Recomenda-se que o documento:
a) seja manuscrito ou digitado, sem rasuras;
b) contenha data e número das páginas (de preferência com o recurso “nº da página atual – barra – nº da página final”, por exemplo “1/8”, “2/8” e assim por diante);
c) seja rubricado em todas as páginas e assinado ao final (Obs.
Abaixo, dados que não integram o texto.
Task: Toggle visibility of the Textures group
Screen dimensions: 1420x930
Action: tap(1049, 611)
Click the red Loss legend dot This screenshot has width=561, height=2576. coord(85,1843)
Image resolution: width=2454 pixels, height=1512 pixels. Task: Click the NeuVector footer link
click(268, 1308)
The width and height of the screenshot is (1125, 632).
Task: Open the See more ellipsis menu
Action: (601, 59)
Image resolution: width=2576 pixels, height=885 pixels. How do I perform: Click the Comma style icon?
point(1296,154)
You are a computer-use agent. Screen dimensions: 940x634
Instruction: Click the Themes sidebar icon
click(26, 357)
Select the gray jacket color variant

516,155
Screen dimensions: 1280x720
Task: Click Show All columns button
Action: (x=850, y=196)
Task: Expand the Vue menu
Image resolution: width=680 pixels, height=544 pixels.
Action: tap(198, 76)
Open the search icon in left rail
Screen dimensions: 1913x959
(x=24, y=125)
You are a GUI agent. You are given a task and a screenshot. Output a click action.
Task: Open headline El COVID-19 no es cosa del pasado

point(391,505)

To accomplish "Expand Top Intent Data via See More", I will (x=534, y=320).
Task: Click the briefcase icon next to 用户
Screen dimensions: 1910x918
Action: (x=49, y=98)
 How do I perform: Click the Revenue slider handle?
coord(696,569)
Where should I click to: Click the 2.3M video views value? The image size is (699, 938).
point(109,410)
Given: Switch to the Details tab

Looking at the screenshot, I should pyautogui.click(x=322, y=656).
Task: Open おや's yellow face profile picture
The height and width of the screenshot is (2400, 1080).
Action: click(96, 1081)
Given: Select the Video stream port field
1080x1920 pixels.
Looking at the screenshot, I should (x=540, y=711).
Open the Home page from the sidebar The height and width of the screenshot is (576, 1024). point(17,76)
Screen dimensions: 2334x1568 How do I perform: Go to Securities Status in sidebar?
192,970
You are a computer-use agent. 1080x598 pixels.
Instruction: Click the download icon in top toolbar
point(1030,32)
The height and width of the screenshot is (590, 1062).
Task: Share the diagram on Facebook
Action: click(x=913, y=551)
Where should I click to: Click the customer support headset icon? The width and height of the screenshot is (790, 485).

A 2ª Seção do STJ, no julgamento do Recurso Especial nº 1633254, em março de 2020 aceitou, sem unanimidade de seus ministros componentes, um documento não assinado, mas que continha a digital da testadora);
d) faça menção ao isolamento social provocado pela pandemia e, se for o caso, ao fato de o testador possuir algum tipo de sintoma, estar hospitalizado, viver sozinho, dentre outras situações que demonstrem a impossibilidade de fazer um testamento ordinário;
e) possua a identificação completa do testador, as disposições que pretenda fazer de forma clara, a descrição mais completa possível dos bens que pretenda deixar e das pessoas que pretenda contemplar;
f) e ainda, indique uma pessoa (herdeiro ou não) para apresentar o testamento após a morte do testador e que irá diligenciar para que as disposições contidas no documento sejam cumpridas – o chamado testamenteiro.
Além disso, rememore-se que o testador pode indicar outras pessoas para receber os bens, no lugar das pessoas originalmente indicadas, caso estas morram antes do autor do documento, ou ainda, quando chamadas, não aceitem ser contempladas (a chamada “renúncia”).
Pode ainda o testador deserdar herdeiros necessários (descendentes, ascendentes, cônjuges ou companheiros) nas hipóteses descritas nos artigos 1.814 e 1.962/1.963 do Código Civil).
De todo modo, sendo a legislação bem específica e plena de detalhes, recomenda-se fortemente o auxílio de um advogado especializado na área, o qual pode atender remotamente o interessado, para a redação do documento, não havendo nenhum problema em se ter este tipo de apoio jurídico, desde que seja possível se verificar que o documento trazia mesmo a expressão da vontade do testador e, evidentemente, não seja o advogado (ou parente muito próximo a ele) pessoa contemplada no próprio testamento, o que poderá levantar dúvidas sobre sua idoneidade, levando até mesmo à nulidade da disposição, na forma dos artigos 1.801 e 1.802 do Código Civil brasileiro.
Por fim, o fato de o testador não vir a falecer neste período de isolamento social não leva necessariamente à perda de efeitos do documento, o qual continuará válido enquanto não for revogado formalmente, no todo ou em parte.
Ainda assim, pela especialidade da situação em que vivemos, recomenda-se que o testador reveja posteriormente seu conteúdo e, se não for o caso de sua revogação, transforme-o em um testamento público ou particular, com as testemunhas em número previsto na lei civil, as quais possam atestar – em uma eventual ação anulatória pós morte - sua capacidade no momento de fazer suas disposições de última vontade.
Em caso de falecimento atual ou futuro, deverá o testamento ser apresentado perante um Juiz competente para que seja analisado e, uma vez aprovado por sentença transitada em julgado, cumpram-se as determinações do testador.
A título de curiosidade, em um julgamento de novembro de 2019, oriundo do Tribunal de Justiça de Santa Catarina, os Desembargadores aceitaram como prova a ensejar a capacidade do testador, já enfermo e hospitalizado, a juntada de uma gravação audiovisual em que este aparentava lucidez ao ler e revisar o documento que, aliás, nem houvera sido redigido por ele (Apelação Cível nº 0301788-24.2014.8.24.0007, Relator Desembargador Luiz Felipe Schuch).
Desta forma, nada impede que o testador isolado pelo coronavírus, além de redigir seu testamento sozinho, sem testemunhas, nos moldes acima recomendados, faça também um vídeo de si próprio lendo e ratificando suas disposições, o que pode auxiliar em sua aprovação futura, em caso de discórdia entre os herdeiros.